Rewrite every line of the records from the line with "423x632 pixels. How" to the line with "Action: (60, 133)", both included, and shift each coordinate in the answers by adding 71 to it.

Records on locating visible targets:
+---+
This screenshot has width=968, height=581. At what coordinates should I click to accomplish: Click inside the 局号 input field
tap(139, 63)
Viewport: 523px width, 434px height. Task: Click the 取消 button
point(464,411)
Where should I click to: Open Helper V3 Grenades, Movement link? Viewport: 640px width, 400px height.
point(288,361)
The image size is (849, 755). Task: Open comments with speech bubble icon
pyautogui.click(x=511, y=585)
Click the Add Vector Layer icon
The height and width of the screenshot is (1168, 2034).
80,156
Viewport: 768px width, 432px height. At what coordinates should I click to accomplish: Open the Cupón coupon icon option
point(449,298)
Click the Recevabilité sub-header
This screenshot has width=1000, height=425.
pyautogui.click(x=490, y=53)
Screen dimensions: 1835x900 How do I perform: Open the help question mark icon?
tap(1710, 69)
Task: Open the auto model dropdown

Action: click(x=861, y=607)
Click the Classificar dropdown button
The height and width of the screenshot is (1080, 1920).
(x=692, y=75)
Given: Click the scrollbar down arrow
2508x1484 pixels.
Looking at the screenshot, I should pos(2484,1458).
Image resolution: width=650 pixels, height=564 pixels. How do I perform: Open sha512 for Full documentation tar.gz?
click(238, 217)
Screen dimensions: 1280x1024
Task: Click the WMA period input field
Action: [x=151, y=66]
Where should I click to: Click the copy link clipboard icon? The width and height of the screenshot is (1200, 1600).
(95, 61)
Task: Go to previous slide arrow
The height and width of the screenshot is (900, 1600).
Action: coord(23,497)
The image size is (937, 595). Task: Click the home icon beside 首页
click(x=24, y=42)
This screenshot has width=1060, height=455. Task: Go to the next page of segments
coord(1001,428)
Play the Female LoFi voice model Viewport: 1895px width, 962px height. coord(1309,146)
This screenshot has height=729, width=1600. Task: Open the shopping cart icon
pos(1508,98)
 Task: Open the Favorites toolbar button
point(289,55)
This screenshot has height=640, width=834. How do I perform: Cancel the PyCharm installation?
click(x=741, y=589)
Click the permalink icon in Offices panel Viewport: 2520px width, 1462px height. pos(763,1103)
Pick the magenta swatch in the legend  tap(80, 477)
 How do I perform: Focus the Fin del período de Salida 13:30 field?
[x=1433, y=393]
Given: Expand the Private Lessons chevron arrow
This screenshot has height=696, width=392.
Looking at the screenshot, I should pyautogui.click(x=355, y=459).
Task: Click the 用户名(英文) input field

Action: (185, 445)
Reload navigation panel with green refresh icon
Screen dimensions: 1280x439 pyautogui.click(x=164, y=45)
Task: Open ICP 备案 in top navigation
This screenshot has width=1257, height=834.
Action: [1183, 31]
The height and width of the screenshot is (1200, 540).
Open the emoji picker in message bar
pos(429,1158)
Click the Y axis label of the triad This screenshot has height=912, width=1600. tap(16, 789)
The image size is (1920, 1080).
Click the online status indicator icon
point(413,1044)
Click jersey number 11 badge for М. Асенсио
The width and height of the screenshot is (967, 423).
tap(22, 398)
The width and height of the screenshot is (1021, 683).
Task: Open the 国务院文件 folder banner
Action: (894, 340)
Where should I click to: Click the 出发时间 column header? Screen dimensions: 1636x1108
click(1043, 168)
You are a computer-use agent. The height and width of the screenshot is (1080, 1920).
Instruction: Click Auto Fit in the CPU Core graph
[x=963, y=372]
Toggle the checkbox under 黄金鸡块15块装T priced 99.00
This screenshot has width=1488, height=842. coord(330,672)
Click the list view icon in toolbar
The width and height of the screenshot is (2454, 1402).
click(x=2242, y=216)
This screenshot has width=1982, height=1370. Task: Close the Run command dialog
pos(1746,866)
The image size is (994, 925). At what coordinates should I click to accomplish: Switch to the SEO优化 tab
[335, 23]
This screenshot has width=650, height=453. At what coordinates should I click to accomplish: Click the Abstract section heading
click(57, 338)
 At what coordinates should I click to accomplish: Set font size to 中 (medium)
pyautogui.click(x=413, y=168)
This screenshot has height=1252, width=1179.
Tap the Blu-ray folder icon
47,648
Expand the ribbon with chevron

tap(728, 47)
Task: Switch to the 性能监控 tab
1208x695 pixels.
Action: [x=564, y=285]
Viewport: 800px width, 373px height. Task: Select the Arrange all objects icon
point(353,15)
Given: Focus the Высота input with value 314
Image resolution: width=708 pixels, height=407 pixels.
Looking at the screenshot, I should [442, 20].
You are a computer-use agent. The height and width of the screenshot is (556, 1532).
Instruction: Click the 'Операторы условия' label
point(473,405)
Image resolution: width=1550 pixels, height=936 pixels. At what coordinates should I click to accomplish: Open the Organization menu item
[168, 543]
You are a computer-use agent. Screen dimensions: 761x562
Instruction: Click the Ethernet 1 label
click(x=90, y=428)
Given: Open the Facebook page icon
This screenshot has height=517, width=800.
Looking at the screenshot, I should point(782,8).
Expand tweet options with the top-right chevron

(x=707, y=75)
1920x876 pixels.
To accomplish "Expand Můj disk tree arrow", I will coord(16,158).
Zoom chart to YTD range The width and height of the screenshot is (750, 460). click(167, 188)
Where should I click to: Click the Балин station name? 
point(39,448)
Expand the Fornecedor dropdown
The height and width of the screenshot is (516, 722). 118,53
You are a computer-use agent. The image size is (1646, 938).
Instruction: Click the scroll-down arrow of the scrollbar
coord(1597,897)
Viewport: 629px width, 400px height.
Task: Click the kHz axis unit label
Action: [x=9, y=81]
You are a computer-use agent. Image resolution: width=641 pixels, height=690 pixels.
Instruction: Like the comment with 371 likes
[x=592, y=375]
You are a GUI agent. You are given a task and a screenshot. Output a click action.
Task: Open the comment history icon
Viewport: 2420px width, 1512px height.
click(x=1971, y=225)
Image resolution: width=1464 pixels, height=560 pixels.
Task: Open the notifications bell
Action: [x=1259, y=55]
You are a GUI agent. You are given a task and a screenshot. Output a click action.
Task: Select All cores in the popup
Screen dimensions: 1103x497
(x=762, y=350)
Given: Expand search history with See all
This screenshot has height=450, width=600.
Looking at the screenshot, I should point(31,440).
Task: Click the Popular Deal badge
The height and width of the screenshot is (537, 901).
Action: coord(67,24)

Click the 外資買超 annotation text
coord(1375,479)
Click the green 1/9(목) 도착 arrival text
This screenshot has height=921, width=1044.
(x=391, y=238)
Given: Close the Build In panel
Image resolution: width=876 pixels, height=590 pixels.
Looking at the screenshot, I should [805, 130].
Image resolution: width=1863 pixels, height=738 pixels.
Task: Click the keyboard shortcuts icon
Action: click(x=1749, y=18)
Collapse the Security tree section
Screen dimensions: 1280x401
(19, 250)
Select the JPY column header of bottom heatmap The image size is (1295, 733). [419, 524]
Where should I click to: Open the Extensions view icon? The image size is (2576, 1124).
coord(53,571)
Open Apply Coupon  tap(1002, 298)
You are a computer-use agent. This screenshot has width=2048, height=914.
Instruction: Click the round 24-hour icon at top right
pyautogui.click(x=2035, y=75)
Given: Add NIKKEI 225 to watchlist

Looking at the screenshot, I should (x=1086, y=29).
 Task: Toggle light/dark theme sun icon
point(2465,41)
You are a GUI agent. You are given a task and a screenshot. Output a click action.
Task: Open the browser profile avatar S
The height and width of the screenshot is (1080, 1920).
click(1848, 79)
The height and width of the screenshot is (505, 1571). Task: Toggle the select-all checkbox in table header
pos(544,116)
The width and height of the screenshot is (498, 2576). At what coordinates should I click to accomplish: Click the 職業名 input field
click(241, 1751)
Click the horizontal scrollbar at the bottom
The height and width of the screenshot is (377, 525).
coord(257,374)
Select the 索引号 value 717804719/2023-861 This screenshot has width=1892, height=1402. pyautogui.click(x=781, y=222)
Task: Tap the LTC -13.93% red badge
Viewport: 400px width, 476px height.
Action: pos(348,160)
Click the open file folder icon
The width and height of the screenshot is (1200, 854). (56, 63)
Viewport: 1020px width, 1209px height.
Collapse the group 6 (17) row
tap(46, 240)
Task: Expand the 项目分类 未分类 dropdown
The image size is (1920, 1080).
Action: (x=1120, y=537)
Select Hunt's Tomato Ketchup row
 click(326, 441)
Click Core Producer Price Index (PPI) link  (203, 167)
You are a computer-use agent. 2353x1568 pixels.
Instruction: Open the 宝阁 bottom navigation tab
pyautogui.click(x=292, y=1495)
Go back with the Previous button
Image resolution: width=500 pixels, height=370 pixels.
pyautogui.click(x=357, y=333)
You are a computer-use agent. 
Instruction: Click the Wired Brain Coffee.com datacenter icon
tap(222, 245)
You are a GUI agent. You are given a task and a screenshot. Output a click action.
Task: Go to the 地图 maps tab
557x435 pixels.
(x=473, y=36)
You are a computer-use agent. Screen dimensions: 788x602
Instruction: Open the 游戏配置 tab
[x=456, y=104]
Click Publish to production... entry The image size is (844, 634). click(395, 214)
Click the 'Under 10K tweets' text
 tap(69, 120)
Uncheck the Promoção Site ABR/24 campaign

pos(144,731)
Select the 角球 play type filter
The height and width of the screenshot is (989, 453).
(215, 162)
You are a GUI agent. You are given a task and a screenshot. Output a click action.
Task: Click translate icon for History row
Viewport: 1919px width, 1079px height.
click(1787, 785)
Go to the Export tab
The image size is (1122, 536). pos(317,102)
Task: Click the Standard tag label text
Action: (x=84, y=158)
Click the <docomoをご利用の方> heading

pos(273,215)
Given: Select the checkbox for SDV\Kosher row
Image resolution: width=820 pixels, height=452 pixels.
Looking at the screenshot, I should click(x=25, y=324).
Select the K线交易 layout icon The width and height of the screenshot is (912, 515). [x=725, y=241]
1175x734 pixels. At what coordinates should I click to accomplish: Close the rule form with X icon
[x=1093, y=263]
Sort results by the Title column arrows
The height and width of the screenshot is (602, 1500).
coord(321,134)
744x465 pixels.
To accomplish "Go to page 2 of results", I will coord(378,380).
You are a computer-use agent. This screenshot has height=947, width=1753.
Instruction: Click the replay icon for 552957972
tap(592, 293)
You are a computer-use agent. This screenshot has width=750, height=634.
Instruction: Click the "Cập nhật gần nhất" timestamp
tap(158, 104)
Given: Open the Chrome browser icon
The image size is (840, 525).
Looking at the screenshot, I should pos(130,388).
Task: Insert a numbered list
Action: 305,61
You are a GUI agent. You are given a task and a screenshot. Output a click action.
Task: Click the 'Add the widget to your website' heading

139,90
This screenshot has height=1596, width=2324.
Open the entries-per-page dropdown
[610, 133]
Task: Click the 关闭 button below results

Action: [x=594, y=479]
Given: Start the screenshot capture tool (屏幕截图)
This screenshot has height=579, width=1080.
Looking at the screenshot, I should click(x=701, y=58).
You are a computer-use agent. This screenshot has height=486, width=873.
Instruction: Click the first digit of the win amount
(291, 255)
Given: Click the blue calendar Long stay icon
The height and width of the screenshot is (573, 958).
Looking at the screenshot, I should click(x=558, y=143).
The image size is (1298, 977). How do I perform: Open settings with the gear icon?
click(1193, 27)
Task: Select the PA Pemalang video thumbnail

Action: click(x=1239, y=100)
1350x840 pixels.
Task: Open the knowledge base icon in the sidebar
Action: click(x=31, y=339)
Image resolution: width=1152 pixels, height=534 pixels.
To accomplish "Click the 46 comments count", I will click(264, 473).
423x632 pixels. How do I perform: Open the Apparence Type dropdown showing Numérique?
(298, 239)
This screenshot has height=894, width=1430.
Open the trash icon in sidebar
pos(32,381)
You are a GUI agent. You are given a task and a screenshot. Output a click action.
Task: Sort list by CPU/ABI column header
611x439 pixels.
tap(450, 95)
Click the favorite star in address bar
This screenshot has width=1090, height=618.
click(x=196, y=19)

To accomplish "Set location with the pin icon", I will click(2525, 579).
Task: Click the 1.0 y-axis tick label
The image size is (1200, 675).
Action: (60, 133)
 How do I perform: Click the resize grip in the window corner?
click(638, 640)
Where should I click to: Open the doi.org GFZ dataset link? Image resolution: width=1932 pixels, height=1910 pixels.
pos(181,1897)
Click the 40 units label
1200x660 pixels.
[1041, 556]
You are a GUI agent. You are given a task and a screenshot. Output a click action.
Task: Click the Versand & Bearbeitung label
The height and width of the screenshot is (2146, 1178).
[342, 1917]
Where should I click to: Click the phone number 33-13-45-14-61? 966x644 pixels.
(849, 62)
+---+
Task response
423x632 pixels. How do I perform: Open the Apparence Type dropdown showing Numérique?
(369, 310)
This screenshot has height=894, width=1430.
Open the trash icon in sidebar
pos(103,452)
You are a GUI agent. You are given a task and a screenshot. Output a click action.
Task: Sort list by CPU/ABI column header
611x439 pixels.
tap(521, 166)
Click the favorite star in address bar
This screenshot has width=1090, height=618.
click(x=267, y=90)

To accomplish "Set location with the pin icon", I will click(2596, 650).
Task: Click the 1.0 y-axis tick label
The image size is (1200, 675).
Action: (131, 204)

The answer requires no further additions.